= EXTRACTED TEXT =

----

Replication and Distributed setup

Hi There,

Im planning to deploy and test Yeti-Switch in a distributed architecture as per below:
2x Database servers (CDR and Routing)
2x Management servers (Management + Redis)
2x Sems servers (Sems)
2x Lb server (Kamailio)
2x WebUI server (Yeti-web + Nginx)

Predominantly we’re testing for redundancy, failover, and high availability.

Before I start, I would like to seek your advice or suggestions on the following:

  1. What would be the best practice for Database (Routing and CDR) replication or clustering (if any with Postgres) or HA?
  2. How would the failover configuration be for management nodes?
  3. Is there any specific setup or config for the Redis-server pool/failover?
  4. Should we use Nginx Proxy for webui - HA? or is there a different way?
  5. In the case of Multi-homing with LoadBalancer, Do we need to install and enable RTP Engine or Proxy module?
  6. Given the above architecture, what would be Yeti’s recommended way of clustering all the above components?

We would really like to know your best practice and method, so we can test and provide you feedback based on your recommended setup.

Thanks in advance

What would be the best practice for Database (Routing and CDR) replication or clustering (if any with Postgres) or HA?

----

= LISTED ENTRIES =

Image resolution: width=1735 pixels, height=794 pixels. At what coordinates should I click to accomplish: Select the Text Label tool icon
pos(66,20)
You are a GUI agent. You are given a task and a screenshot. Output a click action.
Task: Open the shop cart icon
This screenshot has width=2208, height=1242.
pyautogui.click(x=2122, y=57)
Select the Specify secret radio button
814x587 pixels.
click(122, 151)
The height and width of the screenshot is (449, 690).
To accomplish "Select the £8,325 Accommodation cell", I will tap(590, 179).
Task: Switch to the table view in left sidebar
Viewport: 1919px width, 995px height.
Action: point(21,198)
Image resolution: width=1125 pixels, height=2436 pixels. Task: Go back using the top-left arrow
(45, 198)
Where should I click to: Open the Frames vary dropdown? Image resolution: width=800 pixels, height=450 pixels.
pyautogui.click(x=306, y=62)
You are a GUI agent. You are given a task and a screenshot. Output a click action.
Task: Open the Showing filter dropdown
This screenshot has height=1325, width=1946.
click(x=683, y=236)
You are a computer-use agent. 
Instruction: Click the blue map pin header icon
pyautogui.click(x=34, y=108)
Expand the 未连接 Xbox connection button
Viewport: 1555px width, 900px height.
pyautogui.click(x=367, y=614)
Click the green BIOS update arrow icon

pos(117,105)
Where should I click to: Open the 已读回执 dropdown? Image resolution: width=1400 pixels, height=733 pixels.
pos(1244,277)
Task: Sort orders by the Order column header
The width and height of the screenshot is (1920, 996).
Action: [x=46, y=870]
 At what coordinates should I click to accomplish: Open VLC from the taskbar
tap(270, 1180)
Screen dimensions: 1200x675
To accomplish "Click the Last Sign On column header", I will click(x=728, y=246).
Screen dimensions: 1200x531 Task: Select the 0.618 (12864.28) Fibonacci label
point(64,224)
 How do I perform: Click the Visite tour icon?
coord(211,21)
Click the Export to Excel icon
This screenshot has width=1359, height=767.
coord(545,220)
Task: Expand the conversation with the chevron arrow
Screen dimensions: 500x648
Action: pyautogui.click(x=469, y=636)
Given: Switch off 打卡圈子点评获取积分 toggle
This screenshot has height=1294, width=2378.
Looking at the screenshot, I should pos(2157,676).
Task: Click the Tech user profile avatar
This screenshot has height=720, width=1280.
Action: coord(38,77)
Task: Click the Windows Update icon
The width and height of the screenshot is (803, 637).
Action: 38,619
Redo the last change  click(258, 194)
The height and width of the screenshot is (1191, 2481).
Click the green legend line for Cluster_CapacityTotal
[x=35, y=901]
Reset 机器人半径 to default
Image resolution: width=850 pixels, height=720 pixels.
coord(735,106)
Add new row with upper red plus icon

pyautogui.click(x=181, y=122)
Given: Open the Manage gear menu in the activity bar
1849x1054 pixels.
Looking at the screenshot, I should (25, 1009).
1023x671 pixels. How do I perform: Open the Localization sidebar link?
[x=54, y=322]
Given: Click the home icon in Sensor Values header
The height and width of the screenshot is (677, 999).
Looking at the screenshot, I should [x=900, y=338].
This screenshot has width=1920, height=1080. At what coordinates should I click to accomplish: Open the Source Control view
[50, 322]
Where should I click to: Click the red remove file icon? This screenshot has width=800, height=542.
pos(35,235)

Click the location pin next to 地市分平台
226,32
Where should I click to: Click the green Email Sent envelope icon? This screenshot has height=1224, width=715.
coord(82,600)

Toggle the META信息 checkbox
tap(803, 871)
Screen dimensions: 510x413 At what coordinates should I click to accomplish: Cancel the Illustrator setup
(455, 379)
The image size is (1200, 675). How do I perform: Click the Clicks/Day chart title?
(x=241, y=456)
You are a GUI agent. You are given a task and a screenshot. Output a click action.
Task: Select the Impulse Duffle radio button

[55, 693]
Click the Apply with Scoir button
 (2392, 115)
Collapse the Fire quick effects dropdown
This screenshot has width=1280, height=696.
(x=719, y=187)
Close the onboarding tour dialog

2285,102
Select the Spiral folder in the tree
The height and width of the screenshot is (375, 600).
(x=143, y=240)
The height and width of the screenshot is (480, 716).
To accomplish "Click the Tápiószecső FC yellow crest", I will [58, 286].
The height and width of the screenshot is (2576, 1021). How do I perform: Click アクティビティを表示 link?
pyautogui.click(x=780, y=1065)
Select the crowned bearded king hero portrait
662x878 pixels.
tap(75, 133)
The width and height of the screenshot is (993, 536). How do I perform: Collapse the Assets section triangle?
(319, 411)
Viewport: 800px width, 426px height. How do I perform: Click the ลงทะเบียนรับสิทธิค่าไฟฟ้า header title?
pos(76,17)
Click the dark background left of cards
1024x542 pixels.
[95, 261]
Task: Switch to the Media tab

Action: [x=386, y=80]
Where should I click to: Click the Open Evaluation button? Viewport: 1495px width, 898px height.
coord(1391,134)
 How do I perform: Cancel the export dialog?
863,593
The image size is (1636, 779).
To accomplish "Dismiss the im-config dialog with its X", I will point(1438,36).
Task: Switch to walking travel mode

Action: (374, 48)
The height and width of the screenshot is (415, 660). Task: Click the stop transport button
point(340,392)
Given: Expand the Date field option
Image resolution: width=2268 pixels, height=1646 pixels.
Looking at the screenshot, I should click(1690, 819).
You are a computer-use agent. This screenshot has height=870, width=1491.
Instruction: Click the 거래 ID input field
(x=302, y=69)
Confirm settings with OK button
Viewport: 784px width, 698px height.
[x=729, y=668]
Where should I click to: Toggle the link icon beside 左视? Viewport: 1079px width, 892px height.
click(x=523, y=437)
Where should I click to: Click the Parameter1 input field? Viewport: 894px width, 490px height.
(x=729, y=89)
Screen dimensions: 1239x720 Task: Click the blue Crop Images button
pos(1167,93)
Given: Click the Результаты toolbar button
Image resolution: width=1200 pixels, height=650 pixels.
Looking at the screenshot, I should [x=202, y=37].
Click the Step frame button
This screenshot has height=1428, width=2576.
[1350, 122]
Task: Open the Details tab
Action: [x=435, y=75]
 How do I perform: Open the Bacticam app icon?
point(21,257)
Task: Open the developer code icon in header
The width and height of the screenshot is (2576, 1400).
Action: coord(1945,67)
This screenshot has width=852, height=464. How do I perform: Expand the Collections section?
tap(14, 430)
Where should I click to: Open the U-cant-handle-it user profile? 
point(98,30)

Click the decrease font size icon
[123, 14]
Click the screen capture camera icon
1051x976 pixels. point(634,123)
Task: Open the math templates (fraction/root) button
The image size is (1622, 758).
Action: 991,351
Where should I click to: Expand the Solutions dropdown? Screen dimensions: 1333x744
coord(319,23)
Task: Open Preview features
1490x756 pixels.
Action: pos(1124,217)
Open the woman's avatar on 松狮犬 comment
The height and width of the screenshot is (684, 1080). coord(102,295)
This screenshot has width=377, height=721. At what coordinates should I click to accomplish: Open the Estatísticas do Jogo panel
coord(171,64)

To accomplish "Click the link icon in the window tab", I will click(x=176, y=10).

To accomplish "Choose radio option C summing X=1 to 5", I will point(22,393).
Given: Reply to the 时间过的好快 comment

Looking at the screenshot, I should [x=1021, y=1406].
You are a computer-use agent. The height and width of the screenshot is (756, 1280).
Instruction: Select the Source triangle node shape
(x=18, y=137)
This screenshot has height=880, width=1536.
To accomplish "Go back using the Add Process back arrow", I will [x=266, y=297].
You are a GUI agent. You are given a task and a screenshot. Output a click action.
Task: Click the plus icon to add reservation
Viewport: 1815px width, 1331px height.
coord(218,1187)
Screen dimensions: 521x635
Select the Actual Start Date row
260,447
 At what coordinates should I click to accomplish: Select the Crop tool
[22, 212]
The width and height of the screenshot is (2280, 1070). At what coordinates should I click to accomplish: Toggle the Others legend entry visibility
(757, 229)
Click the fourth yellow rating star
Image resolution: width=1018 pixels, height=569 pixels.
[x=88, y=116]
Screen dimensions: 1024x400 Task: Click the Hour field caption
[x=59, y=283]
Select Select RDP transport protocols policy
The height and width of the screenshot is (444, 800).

----

= PROMPT A =
Answer these questions about the forum post on Yeti-Switch replication and distributed setup:
(i) How many database servers does the planned architecture include, and which two roles do they serve?
(ii) What does the poster say they are predominantly testing for?
(iii) What software is listed for the WebUI servers?
= PROMPT B =
Continue the forum post on Yeti-Switch replication and distributed setup, starting after its last line.

= EXERCISE OUTPUT A =
(i) Two database servers, for CDR and Routing.
(ii) Redundancy, failover, and high availability.
(iii) Yeti-web and Nginx.

= EXERCISE OUTPUT B =
For routing DB it is good idea to have postgresql slave on each SEMS server and use this slave as primary routing database on each SEMS. Routing procedure is readonly.
For CDR - Yeti can’t use slave database now, so it only usable for redundancy. In case of master failure you should perform switchover by any mechanism or do it manually. SEMS buffers CDRs so temporary CDR master failure will not cause data loss.

How would the failover configuration be for management nodes?

Management node connection failover on SEMS side was removed during refactoring(it will be added soon). So you should monitor management node availability. Fortunately Management node used only on SEMS startup and for metric exporting to prometheus.

Is there any specific setup or config for the Redis-server pool/failover?

Local slave on each SEMS node + remote master.

Should we use Nginx Proxy for webui - HA? or is there a different way?

Nginx is good solution, but you should run only one instance of cdr billing process.

In the case of Multi-homing with LoadBalancer, Do we need to install and enable RTP Engine or Proxy module?

There are no reasons to process RTP twice - on RTP engine and SEMS.

Thanks Dmitry for your prompt response.

Is there any suggestion or do you recommend:

  • LoadBalancer in Active/Active? or Active/Passive using keepalived
  • Routing DB replication as Master-Master?
  • HA Proxy for Management Servers?

LoadBalancer in Active/Active? or Active/Passive using keepalived

Depends on your cliens. If your customers supports DNS SRV you can use two active LB on differen addresses

Routing DB replication as Master-Master?

Master-Slave

HA Proxy for Management Servers?

HA Proxy doesn’t support SCTP.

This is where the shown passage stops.